#### Task set
a) List every R package that the phytools article names.
b) Provide a continuation of the phytools article, starting right after its last sentence.

#### Excerpt
================================

Volume 3, Issue 2 p. 217-223
APPLICATION
Free Access

phytools: an R package for phylogenetic comparative biology (and other things)

Liam J. Revell

Corresponding Author

Liam J. Revell

Correspondence author. E-mail: [email protected]Search for more papers by this author
First published: 15 December 2011
Citations: 6,123

Summary

1. Here, I present a new, multifunctional phylogenetics package, phytools, for the R statistical computing environment.

2. The focus of the package is on methods for phylogenetic comparative biology; however, it also includes tools for tree inference, phylogeny input/output, plotting, manipulation and several other tasks.

3. I describe and tabulate the major methods implemented in phytools, and in addition provide some demonstration of its use in the form of two illustrative examples.

4. Finally, I conclude by briefly describing an active web-log that I use to document present and future developments for phytools. I also note other web resources for phylogenetics in the R computational environment.

Introduction

In recent decades, phylogenies have assumed a central role in evolutionary biology (Felsenstein 1985, 2004; Harvey & Pagel 1991; Losos 2011). Among phylogeneticists, the scientific computing environment R (R Development Core Team 2011) has grown by leaps and bounds in popularity, particularly since the development of the multifunctional ‘ape’ (Analysis of Phylogenetics and Evolution) R package (Paradis, Claude & Strimmer 2004) and since the publication of Paradis’s ‘UseR!’ phylogenetics book (Paradis 2006). Recent years have witnessed a rapid expansion of the phylogenetic capabilities of R in the form of numerous contributed packages. Most, such as the popular packages ‘geiger’ (Harmon et al. 2008) and ‘phangorn’ (Schliep 2011), work by building off the functionality and data structures developed in ape.

================================

#### Raw data
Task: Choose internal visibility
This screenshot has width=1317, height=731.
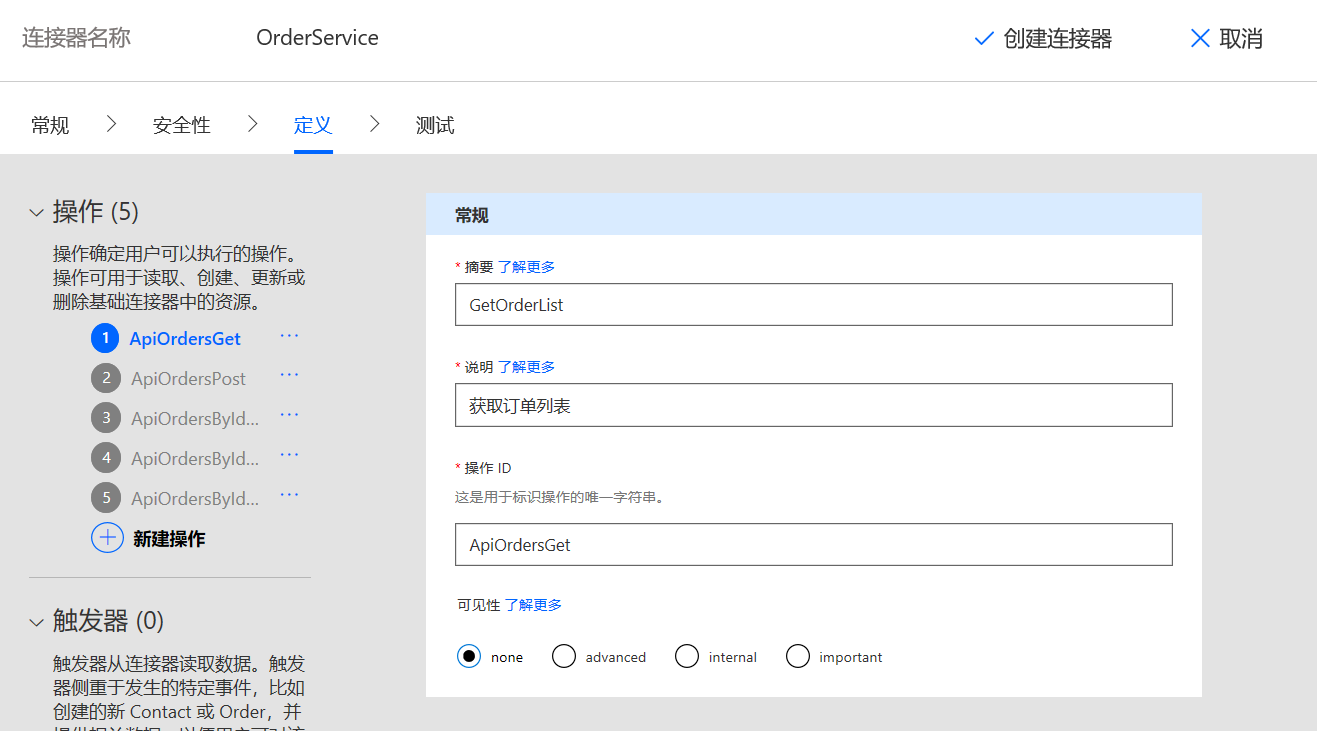Action: [x=687, y=656]
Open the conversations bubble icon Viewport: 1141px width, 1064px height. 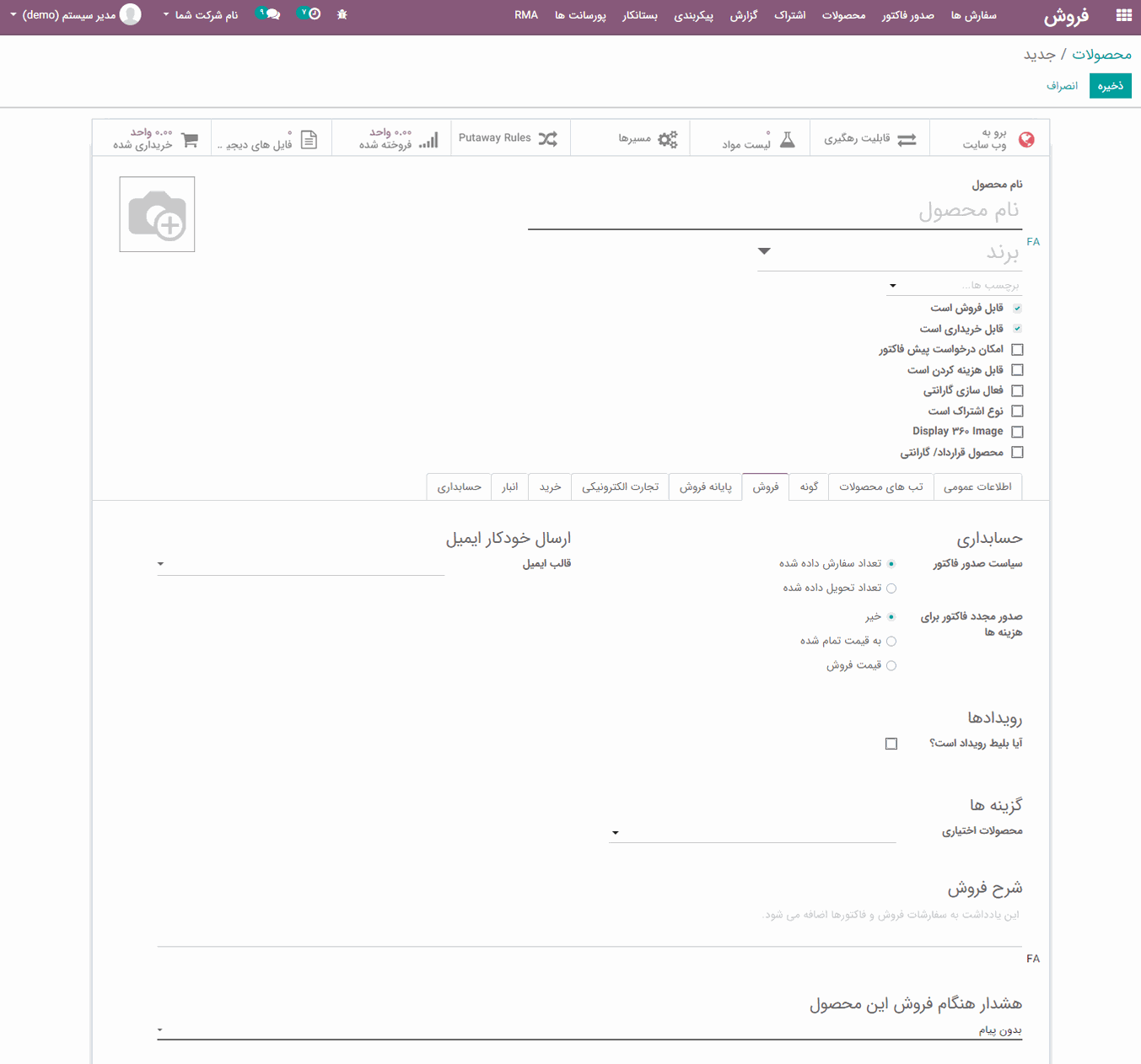(x=272, y=14)
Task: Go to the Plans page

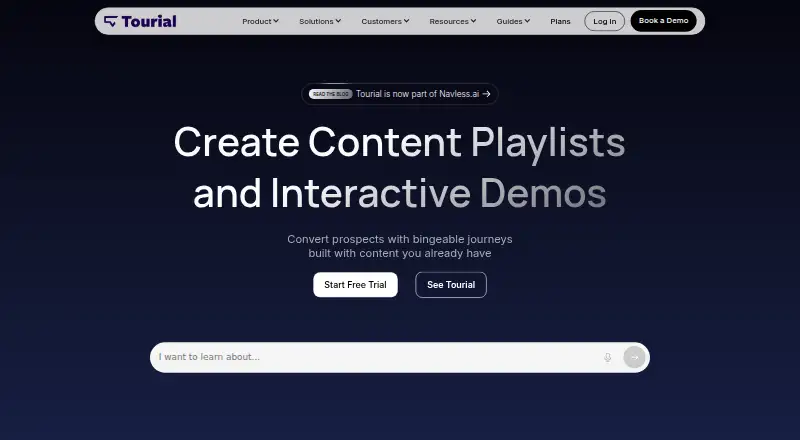Action: point(560,21)
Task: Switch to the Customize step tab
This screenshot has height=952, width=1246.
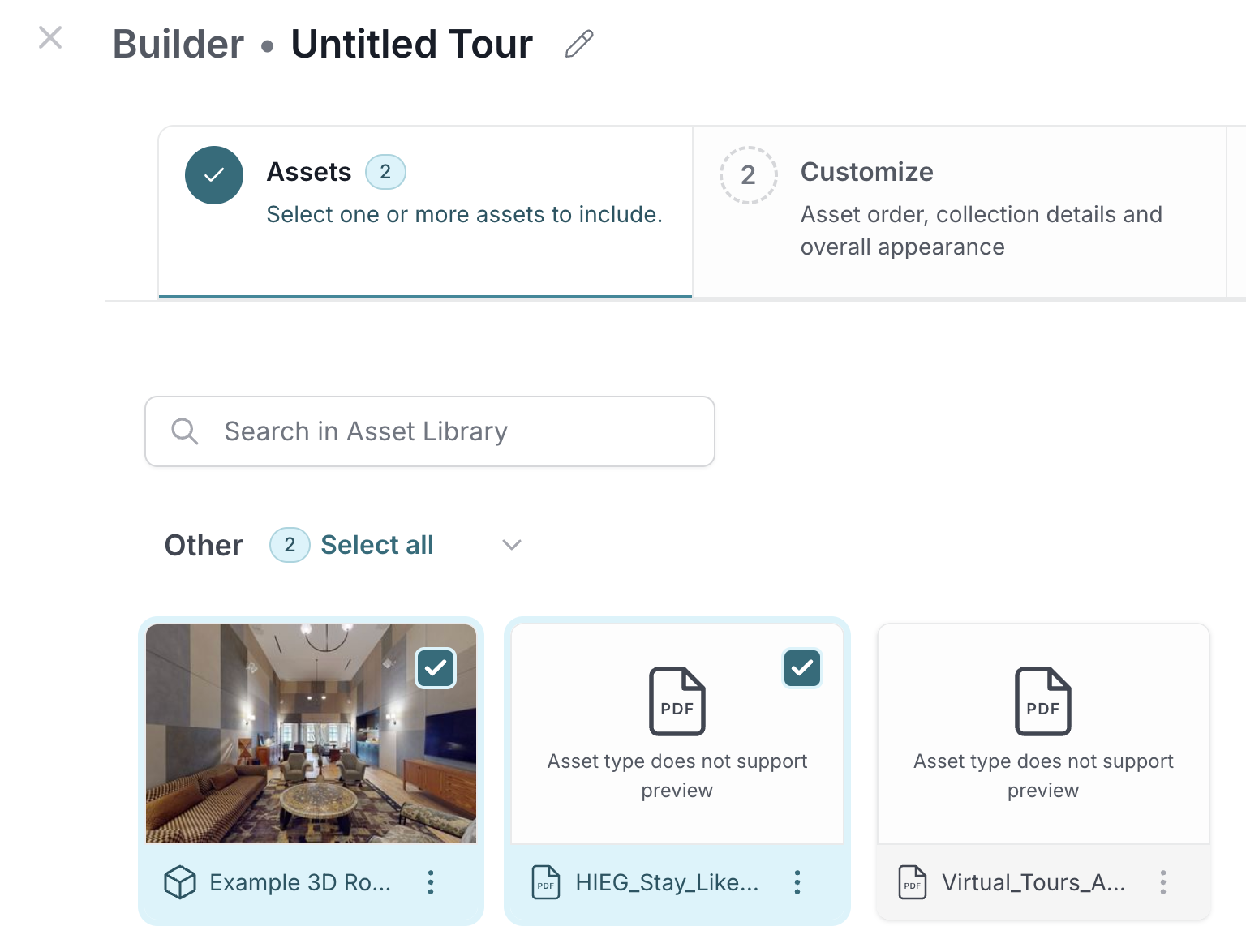Action: click(x=960, y=212)
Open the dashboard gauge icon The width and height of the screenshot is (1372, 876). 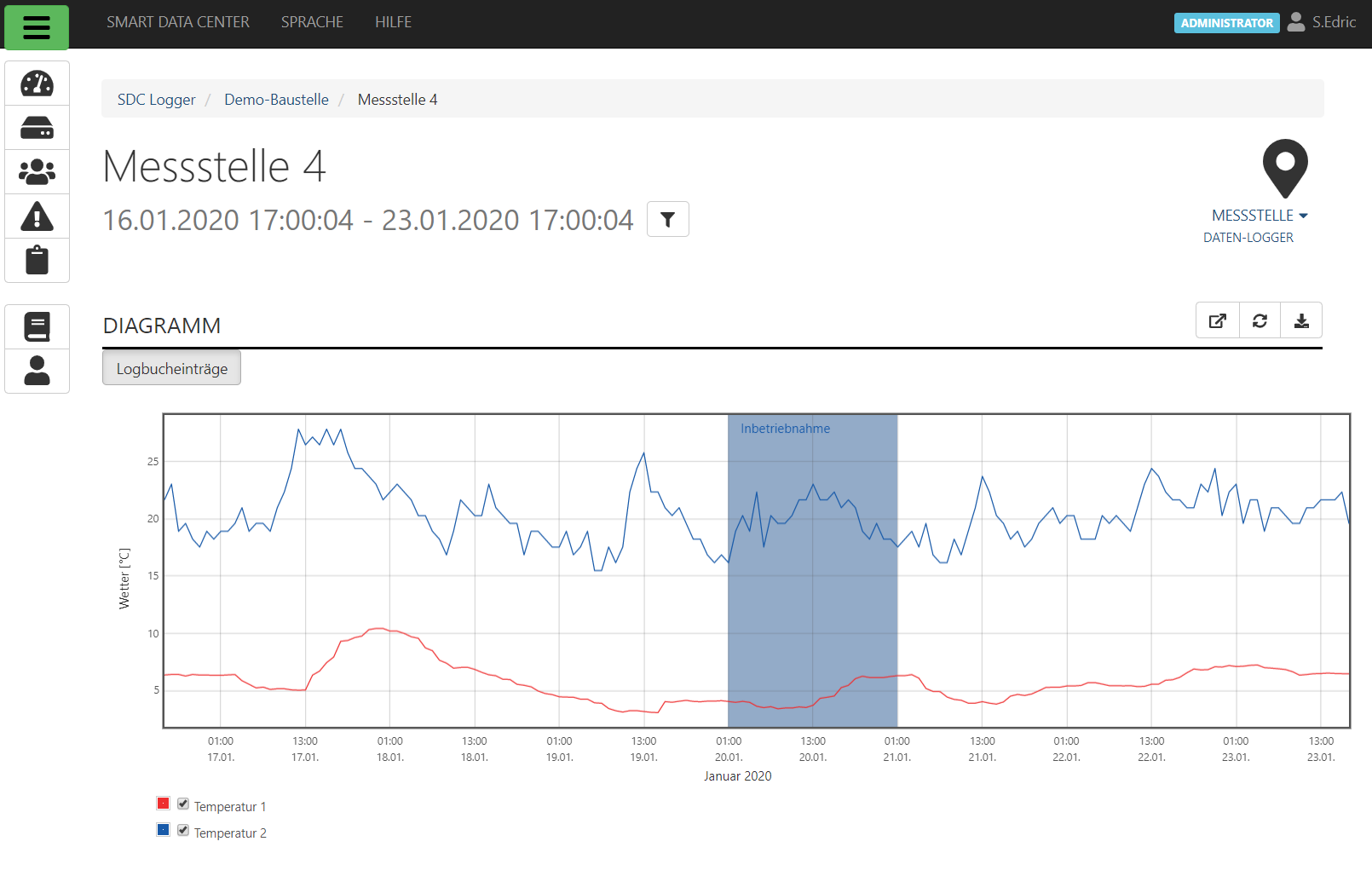(x=37, y=84)
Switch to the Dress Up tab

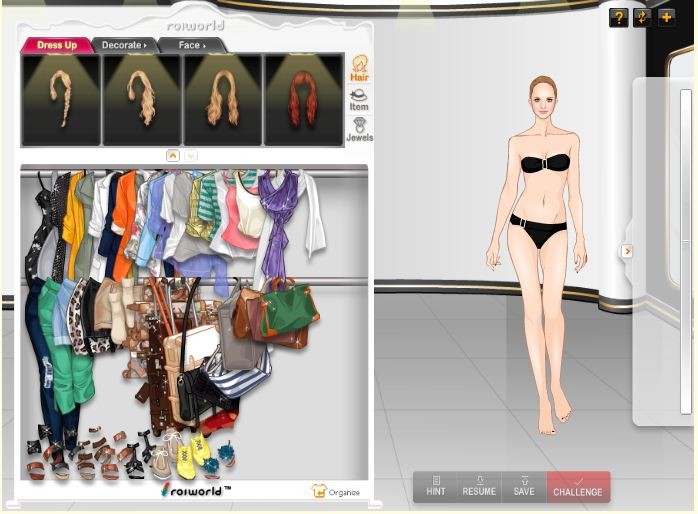coord(56,45)

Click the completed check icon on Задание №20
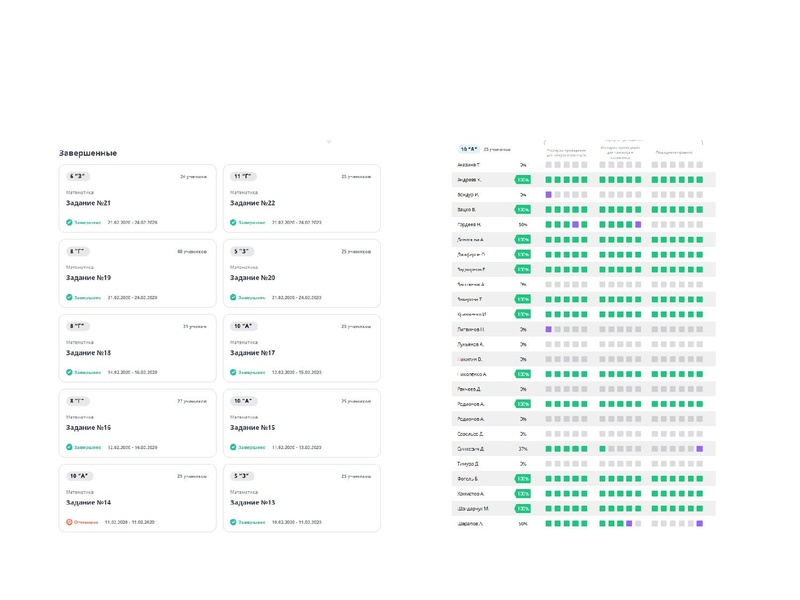click(233, 297)
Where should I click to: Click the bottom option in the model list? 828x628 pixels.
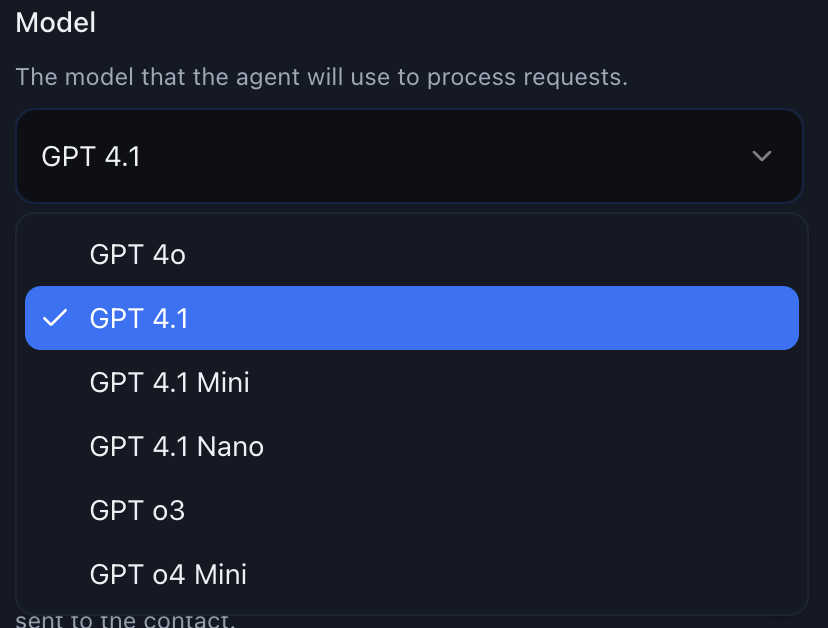(167, 574)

================================

#### Answers per task
a) phytools, ape, geiger, phangorn

b)
In this note, I will describe a new phylogenetics package written in the R language. This library is called ‘phytools’ (phylogenetic tools for comparative biology – and other things) and can be installed from the Comprehensive R Archive Network, CRAN. In this package, I have focused primarily on implementing several phylogenetic comparative methods from my own work (Revell 2008, 2009, 2010; Revell, Harmon & Collar 2008; Revell & Harrison 2008; Revell & Collar 2009; Lindenfors, Revell & Nunn 2010; Mahler et al. 2010; Revell et al. in press); however, I have also included several new functions of interest and use to the phylogenetics community that were not previously implemented in R (e.g. Cavalli-Sforza & Edwards 1967; Baum 1992; Ragan 1992; Nielsen 2002; Huelsenbeck, Nielsen & Bollback 2003; Bollback 2006; O’Meara et al. 2006; Ives, Midford & Garland 2007; Sidlauskas 2008), as well as a number of simple utility functions for reading, writing, plotting and manipulating special types of phylogenetic trees.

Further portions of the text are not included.